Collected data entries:
════════════════════

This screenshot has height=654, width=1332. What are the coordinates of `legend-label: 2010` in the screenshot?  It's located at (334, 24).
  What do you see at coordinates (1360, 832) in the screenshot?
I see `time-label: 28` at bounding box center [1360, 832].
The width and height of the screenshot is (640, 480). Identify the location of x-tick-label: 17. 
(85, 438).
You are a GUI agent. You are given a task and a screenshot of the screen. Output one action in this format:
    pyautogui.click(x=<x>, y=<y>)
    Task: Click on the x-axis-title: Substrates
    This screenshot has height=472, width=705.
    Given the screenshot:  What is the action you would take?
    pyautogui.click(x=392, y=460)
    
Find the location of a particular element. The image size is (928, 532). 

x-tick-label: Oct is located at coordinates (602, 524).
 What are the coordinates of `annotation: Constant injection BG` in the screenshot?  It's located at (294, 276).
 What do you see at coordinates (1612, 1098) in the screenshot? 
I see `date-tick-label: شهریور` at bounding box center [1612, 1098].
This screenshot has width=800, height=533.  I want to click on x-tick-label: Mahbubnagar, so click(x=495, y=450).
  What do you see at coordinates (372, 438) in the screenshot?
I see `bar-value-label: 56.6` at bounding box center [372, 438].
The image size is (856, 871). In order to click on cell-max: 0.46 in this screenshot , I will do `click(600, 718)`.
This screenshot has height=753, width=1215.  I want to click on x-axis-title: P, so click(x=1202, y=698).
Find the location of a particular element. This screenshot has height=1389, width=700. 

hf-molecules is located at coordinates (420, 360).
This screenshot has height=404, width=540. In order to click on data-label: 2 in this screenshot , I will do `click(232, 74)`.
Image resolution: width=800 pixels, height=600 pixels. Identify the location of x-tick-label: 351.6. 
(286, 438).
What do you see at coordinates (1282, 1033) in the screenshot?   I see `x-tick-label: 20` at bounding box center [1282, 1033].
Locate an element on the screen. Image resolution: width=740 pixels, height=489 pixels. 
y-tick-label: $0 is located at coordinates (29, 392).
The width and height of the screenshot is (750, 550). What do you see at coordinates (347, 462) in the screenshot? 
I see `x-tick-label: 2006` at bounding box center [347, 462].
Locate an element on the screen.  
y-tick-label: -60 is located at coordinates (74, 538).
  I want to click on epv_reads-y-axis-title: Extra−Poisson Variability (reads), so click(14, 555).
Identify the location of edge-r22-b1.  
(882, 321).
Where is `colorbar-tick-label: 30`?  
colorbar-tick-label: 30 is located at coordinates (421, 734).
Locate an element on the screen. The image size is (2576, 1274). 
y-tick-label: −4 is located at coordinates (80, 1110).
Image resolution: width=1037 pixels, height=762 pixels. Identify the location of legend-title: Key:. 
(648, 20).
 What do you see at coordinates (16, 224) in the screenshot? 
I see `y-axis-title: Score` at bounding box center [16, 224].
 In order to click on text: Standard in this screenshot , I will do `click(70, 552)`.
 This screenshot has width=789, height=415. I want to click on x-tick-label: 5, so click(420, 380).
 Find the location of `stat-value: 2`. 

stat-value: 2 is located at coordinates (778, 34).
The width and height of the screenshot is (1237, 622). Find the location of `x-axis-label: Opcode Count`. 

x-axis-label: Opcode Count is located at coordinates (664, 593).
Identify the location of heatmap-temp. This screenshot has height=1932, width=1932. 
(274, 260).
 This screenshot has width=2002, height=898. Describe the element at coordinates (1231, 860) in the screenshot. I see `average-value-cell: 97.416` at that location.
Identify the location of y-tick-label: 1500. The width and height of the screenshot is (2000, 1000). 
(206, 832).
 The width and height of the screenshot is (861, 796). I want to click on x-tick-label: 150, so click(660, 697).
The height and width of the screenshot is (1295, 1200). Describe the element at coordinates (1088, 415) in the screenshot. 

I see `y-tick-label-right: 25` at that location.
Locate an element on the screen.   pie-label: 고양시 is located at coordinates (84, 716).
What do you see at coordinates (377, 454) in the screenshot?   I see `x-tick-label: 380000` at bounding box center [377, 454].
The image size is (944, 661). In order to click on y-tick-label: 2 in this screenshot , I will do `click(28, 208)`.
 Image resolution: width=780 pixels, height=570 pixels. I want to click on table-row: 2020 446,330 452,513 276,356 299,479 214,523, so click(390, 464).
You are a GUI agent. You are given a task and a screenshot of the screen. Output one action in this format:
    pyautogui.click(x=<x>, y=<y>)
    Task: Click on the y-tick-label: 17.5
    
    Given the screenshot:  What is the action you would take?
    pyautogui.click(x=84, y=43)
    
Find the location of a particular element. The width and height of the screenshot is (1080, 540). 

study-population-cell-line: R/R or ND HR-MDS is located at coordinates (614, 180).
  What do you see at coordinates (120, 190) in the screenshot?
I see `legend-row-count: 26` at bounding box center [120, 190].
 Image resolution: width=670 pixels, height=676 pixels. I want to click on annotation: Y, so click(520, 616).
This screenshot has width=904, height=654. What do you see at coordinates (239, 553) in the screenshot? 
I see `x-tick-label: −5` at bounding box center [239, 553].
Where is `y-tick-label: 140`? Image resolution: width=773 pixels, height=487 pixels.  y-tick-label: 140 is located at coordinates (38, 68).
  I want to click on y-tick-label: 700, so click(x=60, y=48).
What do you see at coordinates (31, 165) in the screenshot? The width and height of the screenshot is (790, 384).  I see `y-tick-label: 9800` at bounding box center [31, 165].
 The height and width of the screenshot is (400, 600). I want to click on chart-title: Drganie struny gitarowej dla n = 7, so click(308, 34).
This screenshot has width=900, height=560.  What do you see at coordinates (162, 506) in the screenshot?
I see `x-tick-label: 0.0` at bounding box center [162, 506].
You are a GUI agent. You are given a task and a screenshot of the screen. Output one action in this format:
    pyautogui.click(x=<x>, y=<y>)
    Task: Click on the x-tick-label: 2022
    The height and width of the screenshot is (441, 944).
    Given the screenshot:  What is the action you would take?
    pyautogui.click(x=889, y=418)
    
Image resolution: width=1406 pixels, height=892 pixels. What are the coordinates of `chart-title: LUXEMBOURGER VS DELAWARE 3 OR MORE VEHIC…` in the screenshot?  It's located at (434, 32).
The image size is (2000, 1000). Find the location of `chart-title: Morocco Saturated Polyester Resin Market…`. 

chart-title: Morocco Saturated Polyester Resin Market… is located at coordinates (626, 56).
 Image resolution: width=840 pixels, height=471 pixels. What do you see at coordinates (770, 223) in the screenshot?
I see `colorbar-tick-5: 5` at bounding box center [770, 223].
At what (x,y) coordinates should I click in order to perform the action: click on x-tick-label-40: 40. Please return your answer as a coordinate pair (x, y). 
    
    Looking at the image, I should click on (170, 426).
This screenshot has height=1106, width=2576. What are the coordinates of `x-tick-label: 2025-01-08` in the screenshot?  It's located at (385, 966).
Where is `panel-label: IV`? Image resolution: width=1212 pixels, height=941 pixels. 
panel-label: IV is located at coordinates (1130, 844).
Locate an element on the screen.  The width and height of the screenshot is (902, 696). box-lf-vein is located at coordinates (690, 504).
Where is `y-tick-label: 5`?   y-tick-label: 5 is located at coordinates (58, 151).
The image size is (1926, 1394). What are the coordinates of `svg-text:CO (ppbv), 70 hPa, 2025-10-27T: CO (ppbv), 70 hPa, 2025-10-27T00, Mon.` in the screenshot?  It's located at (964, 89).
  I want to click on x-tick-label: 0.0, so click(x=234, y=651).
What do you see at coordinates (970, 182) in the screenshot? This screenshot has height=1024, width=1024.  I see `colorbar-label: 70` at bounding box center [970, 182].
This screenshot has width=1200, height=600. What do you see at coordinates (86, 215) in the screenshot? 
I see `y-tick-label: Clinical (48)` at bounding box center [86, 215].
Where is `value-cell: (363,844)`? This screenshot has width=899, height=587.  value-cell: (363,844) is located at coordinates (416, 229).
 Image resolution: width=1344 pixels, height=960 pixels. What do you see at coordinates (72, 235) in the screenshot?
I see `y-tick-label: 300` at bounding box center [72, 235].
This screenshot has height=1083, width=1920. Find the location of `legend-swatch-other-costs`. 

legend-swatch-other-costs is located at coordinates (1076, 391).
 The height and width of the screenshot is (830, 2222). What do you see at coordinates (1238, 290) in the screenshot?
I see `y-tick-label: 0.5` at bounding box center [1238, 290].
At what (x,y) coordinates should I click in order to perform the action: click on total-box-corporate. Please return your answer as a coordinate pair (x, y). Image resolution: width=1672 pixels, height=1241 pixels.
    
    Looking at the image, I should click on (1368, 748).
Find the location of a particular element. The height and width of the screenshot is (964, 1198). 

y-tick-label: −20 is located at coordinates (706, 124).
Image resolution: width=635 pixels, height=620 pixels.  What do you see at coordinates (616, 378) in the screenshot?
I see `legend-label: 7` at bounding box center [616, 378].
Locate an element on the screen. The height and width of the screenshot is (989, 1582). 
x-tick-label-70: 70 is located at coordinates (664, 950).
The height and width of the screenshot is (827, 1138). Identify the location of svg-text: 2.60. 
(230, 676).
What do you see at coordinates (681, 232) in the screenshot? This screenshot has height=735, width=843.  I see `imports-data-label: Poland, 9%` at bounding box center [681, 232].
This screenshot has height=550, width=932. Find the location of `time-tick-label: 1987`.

════════════════════

### GOAL OF THE EXERCISE:
Retype the listing word for word, from its first line through the line that contains "center [1360, 832].".

### EXPECTED ANSWER:
This screenshot has height=654, width=1332. What are the coordinates of `legend-label: 2010` in the screenshot?  It's located at (334, 24).
  What do you see at coordinates (1360, 832) in the screenshot?
I see `time-label: 28` at bounding box center [1360, 832].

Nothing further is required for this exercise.